This week, high performance network vendor, Arista Networks, held a digital “Cloud Innovators” event. The company has used events like this before to make some major product announcements and this event was no different, as the company announced its network data lake, or NetDL in product terms.
NetDL is the next step in the evolution of the Arista platform and addresses the rise in artificial intelligence-driven networking.
Arista was a pioneer in software driven networking
Arista came to market as one of the first vendors to move to a centralized software model where its operating system, EOS, was decoupled from the underlying hardware. Arista products were built with a centralized in-memory state database making networks much more reliable and programmable.
The second phase of Arista evolution came in 2016 when it released its network database, NetDB, which was a consolidation of all data from Arista products. This includes alerts, flows, packet information, control plane traffic and device state streaming.
NetDB created a single platform for application and ecosystem development. Since its inception, Arista’s differentiator has been a single image across all its products, which made the creation of NetDB possible.
Almost all other vendors have a separate operating system for the WAN, WiFi, campus and other places in the network. Creating a network wide database would require ingesting the various sources of information and normalizing it, which would require a tremendous amount of heavy lifting
NetDL powers the next wave of Arista innovation
NetDL takes NetDB and adds a number of other data sources, including Internet and systems information and data from third parties such as Zoom, Zscaler, VMware, Microsoft and Palo Alto Networks.
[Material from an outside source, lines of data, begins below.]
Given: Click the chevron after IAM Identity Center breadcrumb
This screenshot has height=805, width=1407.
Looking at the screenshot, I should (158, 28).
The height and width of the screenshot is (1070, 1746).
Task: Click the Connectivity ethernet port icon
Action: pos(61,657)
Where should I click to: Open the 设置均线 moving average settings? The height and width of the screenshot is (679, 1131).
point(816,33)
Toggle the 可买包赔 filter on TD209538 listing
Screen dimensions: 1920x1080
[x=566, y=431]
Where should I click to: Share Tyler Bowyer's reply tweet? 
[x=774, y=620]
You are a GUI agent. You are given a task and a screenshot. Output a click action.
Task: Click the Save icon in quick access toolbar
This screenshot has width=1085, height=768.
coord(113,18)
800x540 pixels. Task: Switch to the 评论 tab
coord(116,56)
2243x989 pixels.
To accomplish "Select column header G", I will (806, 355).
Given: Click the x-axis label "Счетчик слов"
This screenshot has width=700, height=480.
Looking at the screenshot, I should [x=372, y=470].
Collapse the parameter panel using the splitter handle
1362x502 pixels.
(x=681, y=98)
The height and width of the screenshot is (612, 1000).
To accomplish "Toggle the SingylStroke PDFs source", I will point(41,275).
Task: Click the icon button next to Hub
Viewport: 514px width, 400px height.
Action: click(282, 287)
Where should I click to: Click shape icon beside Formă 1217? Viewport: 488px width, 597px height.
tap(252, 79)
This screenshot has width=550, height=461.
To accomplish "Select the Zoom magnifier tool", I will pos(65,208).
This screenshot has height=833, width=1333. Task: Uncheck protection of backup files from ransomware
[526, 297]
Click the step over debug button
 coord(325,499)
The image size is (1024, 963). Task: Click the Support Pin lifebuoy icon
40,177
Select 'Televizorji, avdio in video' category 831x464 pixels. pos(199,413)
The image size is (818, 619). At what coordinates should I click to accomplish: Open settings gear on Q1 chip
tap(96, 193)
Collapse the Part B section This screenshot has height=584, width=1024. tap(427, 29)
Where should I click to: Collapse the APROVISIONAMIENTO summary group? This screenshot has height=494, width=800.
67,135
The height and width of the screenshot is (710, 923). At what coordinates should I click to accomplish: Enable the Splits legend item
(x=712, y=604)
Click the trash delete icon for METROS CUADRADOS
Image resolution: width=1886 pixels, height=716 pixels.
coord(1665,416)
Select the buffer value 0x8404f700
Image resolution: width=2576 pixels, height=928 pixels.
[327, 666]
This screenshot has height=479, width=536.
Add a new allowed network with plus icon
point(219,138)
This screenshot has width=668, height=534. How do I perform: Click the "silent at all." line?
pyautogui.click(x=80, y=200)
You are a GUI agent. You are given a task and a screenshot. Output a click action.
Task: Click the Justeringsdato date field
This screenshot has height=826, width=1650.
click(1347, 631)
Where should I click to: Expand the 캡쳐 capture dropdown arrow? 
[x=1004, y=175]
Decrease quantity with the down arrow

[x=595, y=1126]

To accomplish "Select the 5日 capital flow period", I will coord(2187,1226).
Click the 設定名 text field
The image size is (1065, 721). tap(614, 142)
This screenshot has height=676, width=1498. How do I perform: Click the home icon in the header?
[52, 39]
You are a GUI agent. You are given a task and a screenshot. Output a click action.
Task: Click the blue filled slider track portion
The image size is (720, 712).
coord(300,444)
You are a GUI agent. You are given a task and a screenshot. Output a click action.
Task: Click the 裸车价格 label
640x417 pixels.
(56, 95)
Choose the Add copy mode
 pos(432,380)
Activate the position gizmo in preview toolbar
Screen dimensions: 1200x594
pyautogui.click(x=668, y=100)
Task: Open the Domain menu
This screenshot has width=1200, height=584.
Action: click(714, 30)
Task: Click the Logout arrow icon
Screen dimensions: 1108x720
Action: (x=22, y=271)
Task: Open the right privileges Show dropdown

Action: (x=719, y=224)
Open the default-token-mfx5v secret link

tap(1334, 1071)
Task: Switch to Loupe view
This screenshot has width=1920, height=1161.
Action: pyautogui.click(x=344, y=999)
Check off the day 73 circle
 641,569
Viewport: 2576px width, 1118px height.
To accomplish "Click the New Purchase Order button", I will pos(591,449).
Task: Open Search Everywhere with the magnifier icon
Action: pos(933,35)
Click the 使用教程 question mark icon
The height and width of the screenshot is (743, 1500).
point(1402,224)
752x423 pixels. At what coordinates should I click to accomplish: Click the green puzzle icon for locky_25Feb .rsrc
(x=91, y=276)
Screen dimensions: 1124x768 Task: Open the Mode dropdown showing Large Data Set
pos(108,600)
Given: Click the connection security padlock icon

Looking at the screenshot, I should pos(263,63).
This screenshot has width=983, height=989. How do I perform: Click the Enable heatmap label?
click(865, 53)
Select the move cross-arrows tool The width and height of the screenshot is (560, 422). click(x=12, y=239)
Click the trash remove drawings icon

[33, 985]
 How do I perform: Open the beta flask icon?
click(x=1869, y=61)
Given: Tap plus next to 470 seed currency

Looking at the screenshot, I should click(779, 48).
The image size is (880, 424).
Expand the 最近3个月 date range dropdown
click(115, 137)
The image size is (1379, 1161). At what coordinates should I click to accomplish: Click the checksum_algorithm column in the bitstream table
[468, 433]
This gives Arista a much broader set of data to process, analyze and derive operational insights from. NetDL can be thought of as a “single source of truth” for network data that enable better forensics and analytics for threat hunting, network packet brokers, network detection and response, performance monitoring and application experience monitoring.
All this data has existed for years but there was a missing link that made interpreting the data possible today, where it wasn’t in the past and that’s the rise of artificial intelligence. NetDL is a massive amount of data an AI requires data to be effective. In data sciences, there’s an axiom that states “good data leads to good insights” and that’s certainly true but it’s also a fact that partial data leads to incomplete insights.
The use of AI with NetDB might trigger some interesting information about the network but would be blind to the impact of the findings on cybersecurity, application performance and others.
AI plus NetDL enables faster threat hunting and app performance monitoring
With siloed networking and security, threat actors are able to breach a network and move laterally slowly, which keeps them hidden in plain sight as there is too much data to analyze manually. Even if the breach is detected, finding the source can be difficult, if not impossible as tracing the breach to another part of the network requires correlation across a number of systems and by the time its found, data has likely been exfiltrated.
NetDL sees everything across the network and security systems and enables the correlation of even the smallest anomalies, which can be used to find the source of the breach and automate the reprogramming of the network to minimize the damage.
Similarly, a Zoom call that falls under the threshold of acceptable quality could trigger an inspection of the network to troubleshoot the problem and isolate the problem. In a recent AIOps study conducted by ZK Research, we found that some engineers spend half of their time troubleshooting the network.
That’s because network troubleshooting can be very difficult, particularly in this era of software defined everything, cloud and mobility as a problem in one device can have a ripple effect and cause problems elsewhere. AI applied to NetDL can quickly see there’s an application problem and then quickly identify where in the path of traffic the problem emanated from.
Autonomous networks is on the near term horizon
Another benefit of NetDL is that it enriches Arista’s autonomous virtual assistant, AVA. The combination of AVA + NetDL can shift network operations from a reactive model to one that’s proactive as the virtual agent can watch the entire network 24x7x365 and use AI / ML models to predict when a problem will occur. AVA can then guide network operators through fixing the problem before its business impacting.
The partners announced this week should be thought of as a starting point for NetDL. During the event, Arista hinted at others coming in 2022 and will including a range of companies including other strategic partners and ISVs to deliver market and customer specific or application specific insights.
The IT industry has existed in silos for decades, but that model no longer works as applications are now cloud delivered and users are on the move. NetDL brings together a “full stack” of data to let the network understand not only what happened but why it happened.